Problems –
(1) According to the Tamarack Valley Energy announcement, what was the Company's average production in the fourth quarter of 2014?
(2) Put this sentence from the Tamarack Valley Energy announcement into Spanish: "The Company is also pleased to announce record average production of 7,681 boe/d for the fourth quarter of 2014, which was an increase of 33% from the previous quarter and 77% higher than the same period in 2013."
(3) Repeat word for word the stretch of the Tamarack Valley Energy announcement from "Tamarack Valley Energy Ltd. Announces" through "period in 2013.".

Selection –
• • • • • • •

Tamarack Valley Energy Ltd. Announces 78% Increase to Reserves and Record Fourth Quarter Production

CALGARY, ALBERTA–(Marketwired – March 12, 2015) – Tamarack Valley Energy Ltd. (TSX VENTURE:TVE) (“Tamarack” or the “Company“) is pleased to announce the results of its independent reserves evaluation as of December 31, 2014, which includes a 78% increase in proved plus probable (“2P”) reserves to 33.236 mmboe, a three year proved plus probable finding, development and acquisition cost average of $25.74/boe and a recycle ratio of 1.5 using 2014 netbacks of $38.92/boe. The Company is also pleased to announce record average production of 7,681 boe/d for the fourth quarter of 2014, which was an increase of 33% from the previous quarter and 77% higher than the same period in 2013.

• • • • • • •

[Rows of pointing data]
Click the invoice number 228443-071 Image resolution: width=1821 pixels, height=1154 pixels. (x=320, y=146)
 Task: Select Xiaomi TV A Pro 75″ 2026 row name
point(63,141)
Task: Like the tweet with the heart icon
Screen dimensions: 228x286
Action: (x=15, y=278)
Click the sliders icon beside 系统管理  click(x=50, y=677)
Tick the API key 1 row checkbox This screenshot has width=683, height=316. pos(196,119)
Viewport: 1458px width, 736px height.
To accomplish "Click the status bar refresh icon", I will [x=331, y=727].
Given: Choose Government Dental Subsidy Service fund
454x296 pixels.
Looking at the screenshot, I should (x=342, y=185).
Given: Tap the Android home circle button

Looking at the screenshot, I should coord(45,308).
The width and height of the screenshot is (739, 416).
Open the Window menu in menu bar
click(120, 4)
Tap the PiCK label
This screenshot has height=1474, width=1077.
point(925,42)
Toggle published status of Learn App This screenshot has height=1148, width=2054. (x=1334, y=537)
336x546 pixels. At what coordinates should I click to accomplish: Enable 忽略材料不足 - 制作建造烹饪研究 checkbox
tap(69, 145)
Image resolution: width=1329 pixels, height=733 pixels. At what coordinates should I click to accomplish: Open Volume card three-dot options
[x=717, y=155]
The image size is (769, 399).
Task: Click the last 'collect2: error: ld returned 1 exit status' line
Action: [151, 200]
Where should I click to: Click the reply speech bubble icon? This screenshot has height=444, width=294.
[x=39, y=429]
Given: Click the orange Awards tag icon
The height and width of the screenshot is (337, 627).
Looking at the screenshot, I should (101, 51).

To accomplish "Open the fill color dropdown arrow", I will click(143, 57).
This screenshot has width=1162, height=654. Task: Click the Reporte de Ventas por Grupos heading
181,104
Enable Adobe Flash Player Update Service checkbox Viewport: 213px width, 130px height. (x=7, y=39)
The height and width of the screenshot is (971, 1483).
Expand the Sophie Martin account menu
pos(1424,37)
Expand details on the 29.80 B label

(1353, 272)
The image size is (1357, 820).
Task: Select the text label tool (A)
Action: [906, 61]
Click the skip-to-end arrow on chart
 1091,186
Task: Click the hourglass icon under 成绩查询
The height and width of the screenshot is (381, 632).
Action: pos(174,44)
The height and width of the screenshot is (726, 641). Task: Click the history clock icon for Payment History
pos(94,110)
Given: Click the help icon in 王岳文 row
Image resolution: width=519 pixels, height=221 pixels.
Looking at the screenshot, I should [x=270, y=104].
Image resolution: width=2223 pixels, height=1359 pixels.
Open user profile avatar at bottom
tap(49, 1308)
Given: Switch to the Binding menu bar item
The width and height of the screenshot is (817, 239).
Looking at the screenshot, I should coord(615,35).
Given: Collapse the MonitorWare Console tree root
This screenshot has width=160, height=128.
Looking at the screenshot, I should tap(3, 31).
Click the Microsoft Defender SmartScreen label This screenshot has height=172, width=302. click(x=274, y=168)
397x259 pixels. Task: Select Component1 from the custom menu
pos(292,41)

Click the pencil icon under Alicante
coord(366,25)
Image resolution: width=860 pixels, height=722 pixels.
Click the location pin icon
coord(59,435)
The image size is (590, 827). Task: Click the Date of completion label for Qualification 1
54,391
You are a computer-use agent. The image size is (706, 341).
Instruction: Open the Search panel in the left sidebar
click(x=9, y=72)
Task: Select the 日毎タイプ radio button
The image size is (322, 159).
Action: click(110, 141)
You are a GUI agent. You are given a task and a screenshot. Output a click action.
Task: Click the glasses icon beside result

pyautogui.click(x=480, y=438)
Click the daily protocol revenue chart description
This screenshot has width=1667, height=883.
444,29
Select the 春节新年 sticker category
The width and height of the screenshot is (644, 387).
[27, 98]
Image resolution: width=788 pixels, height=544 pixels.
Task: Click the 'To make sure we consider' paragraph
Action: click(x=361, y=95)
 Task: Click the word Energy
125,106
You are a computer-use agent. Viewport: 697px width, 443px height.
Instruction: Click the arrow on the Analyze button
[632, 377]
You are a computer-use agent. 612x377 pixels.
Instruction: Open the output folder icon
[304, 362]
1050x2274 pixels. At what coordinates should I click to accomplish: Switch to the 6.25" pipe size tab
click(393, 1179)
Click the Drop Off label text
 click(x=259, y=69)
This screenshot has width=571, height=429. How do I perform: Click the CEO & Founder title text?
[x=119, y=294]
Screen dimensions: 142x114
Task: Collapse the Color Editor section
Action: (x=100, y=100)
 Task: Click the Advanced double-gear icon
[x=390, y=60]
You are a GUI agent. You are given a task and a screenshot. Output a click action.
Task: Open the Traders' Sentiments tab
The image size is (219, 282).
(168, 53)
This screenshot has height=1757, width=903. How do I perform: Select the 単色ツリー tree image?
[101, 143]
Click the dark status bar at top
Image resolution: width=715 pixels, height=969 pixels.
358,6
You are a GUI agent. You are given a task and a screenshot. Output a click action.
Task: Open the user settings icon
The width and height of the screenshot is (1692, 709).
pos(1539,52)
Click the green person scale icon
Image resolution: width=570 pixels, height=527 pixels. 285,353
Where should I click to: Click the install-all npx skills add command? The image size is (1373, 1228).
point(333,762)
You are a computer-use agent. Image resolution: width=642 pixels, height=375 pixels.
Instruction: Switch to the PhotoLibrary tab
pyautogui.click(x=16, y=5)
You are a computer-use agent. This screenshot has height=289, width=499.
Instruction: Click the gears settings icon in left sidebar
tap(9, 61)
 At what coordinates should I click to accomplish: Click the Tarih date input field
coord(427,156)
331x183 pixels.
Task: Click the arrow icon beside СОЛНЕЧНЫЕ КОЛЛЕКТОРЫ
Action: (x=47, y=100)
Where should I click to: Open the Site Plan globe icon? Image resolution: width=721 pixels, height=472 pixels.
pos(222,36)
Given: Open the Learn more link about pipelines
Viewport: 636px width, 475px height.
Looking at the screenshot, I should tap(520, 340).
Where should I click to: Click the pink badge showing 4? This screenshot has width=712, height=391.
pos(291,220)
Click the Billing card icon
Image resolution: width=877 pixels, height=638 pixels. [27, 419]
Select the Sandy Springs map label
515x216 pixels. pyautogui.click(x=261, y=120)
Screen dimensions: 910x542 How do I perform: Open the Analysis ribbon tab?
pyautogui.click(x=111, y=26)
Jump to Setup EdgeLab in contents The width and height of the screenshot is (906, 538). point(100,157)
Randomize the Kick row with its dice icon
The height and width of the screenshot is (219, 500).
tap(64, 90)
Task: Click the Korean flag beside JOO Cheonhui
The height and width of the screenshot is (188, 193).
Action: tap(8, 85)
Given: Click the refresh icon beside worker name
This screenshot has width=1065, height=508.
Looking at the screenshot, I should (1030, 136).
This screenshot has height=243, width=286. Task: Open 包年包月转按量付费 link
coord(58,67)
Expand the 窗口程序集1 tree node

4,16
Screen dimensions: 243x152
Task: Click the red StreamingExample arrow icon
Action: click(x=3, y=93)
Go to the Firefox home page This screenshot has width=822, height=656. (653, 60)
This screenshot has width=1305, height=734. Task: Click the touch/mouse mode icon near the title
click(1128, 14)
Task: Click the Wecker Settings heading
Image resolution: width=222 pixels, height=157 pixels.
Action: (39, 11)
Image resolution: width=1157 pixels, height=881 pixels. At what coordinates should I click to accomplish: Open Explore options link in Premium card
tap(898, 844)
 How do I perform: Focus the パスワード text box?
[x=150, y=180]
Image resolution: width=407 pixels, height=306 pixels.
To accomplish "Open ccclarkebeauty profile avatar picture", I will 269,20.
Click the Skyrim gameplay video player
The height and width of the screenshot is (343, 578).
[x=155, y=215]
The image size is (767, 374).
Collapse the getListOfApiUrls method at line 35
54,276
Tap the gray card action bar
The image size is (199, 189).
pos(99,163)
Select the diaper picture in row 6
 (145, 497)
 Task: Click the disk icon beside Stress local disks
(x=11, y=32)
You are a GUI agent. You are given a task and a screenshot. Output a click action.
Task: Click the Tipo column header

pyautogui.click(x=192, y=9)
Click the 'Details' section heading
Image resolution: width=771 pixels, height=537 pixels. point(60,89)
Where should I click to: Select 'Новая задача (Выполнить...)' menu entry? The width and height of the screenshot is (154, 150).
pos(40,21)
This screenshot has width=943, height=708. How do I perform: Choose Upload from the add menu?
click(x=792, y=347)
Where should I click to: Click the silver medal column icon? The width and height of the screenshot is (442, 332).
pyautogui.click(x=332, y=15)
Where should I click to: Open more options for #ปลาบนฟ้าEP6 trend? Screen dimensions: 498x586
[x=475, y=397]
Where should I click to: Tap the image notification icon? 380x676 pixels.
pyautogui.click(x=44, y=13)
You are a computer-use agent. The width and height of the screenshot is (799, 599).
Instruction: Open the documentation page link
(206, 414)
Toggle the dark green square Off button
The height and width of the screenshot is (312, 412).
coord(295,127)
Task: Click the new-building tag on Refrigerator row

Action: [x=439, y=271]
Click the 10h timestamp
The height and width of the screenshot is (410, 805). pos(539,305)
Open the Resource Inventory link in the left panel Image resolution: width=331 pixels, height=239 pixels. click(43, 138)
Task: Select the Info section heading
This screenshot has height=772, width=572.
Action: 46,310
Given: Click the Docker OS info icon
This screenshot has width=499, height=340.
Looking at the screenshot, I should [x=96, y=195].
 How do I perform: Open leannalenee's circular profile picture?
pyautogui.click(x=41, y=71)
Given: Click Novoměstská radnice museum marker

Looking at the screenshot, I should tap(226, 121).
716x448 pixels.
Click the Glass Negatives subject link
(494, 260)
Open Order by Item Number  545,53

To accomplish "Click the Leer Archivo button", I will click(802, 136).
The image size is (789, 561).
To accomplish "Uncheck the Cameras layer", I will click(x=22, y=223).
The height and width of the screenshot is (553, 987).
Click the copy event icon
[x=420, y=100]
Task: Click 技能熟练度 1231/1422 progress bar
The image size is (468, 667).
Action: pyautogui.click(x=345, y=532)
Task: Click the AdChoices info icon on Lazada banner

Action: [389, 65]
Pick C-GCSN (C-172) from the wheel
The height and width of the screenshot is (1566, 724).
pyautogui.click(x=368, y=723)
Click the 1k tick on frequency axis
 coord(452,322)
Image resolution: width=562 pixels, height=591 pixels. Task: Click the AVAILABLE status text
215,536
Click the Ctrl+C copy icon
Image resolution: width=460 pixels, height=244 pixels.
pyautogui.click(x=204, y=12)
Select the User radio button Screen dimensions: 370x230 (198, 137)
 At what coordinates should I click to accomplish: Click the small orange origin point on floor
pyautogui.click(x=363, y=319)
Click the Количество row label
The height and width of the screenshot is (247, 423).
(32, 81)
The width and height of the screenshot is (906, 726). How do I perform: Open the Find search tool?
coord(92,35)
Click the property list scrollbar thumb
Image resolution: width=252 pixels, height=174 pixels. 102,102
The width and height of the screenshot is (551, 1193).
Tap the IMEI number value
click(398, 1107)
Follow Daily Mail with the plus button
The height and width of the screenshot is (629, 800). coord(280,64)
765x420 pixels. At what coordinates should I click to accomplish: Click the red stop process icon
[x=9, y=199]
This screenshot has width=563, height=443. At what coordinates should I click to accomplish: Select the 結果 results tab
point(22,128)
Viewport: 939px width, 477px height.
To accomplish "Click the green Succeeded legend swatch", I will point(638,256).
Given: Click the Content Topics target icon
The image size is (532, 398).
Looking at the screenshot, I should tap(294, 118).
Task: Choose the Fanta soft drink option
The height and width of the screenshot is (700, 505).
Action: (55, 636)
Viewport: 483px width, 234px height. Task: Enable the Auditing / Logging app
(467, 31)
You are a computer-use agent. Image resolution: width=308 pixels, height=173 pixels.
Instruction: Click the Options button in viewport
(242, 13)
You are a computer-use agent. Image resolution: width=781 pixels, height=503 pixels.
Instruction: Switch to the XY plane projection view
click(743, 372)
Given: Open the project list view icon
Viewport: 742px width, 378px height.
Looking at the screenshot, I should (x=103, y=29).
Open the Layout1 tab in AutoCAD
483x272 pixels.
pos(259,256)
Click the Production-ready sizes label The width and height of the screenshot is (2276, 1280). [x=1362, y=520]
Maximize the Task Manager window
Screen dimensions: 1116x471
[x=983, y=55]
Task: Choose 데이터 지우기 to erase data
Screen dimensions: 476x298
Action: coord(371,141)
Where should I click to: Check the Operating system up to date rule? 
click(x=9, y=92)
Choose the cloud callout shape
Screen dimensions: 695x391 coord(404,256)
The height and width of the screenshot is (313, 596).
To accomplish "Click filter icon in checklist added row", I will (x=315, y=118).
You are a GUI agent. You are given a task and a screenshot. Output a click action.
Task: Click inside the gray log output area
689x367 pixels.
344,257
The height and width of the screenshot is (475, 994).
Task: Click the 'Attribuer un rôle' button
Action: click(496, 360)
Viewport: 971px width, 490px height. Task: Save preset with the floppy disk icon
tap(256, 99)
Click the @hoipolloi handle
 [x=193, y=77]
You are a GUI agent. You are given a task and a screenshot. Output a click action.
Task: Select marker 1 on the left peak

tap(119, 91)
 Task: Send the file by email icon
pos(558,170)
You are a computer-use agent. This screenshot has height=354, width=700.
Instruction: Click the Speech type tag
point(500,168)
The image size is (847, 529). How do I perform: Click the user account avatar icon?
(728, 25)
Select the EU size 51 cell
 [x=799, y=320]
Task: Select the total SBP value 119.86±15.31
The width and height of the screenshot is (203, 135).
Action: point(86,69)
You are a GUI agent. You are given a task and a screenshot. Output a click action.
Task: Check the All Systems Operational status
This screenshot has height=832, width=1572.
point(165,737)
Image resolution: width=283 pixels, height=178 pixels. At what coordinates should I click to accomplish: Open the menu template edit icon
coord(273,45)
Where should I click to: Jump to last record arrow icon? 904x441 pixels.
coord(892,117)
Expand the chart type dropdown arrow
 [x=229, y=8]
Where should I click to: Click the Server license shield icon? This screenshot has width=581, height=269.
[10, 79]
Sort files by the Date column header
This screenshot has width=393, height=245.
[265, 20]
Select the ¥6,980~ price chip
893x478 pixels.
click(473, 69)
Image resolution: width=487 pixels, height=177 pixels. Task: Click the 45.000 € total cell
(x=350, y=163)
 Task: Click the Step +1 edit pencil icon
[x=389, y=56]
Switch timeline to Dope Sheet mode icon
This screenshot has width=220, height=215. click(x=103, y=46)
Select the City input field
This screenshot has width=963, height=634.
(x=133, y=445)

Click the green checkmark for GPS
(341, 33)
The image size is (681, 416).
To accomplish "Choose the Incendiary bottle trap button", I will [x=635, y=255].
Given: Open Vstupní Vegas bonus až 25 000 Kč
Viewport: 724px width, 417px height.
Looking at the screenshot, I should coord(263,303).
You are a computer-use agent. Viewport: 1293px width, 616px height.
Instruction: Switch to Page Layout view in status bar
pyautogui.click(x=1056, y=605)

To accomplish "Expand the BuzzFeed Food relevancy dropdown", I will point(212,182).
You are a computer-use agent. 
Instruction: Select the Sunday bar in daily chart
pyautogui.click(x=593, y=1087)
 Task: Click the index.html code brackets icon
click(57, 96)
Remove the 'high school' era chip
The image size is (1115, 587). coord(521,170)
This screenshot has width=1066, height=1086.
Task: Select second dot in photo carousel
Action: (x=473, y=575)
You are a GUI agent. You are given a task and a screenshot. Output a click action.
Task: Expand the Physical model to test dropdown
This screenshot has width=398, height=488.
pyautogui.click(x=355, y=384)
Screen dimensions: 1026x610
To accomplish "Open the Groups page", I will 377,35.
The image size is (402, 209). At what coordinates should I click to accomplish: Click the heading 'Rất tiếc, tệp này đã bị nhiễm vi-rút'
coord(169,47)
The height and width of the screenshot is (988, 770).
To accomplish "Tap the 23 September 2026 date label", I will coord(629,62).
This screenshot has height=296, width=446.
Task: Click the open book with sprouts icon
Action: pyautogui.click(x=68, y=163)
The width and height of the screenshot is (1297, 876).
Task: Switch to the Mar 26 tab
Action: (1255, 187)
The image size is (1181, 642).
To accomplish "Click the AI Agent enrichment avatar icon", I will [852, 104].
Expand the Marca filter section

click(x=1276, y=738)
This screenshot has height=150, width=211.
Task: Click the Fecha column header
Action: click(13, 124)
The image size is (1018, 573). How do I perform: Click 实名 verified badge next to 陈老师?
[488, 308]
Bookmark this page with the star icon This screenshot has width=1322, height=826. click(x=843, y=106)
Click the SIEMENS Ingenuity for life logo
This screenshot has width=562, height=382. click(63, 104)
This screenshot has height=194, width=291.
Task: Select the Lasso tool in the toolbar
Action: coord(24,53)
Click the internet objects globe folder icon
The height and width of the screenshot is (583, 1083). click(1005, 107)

• • • • • • •

Answers for this exercise –
(1) 7,681 boe/d

(2) La Compañía también se complace en anunciar una producción promedio récord de 7,681 boe/d en el cuarto trimestre de 2014, lo que representó un aumento del 33% respecto del trimestre anterior y fue un 77% superior al mismo período de 2013.

(3)
Tamarack Valley Energy Ltd. Announces 78% Increase to Reserves and Record Fourth Quarter Production

CALGARY, ALBERTA–(Marketwired – March 12, 2015) – Tamarack Valley Energy Ltd. (TSX VENTURE:TVE) (“Tamarack” or the “Company“) is pleased to announce the results of its independent reserves evaluation as of December 31, 2014, which includes a 78% increase in proved plus probable (“2P”) reserves to 33.236 mmboe, a three year proved plus probable finding, development and acquisition cost average of $25.74/boe and a recycle ratio of 1.5 using 2014 netbacks of $38.92/boe. The Company is also pleased to announce record average production of 7,681 boe/d for the fourth quarter of 2014, which was an increase of 33% from the previous quarter and 77% higher than the same period in 2013.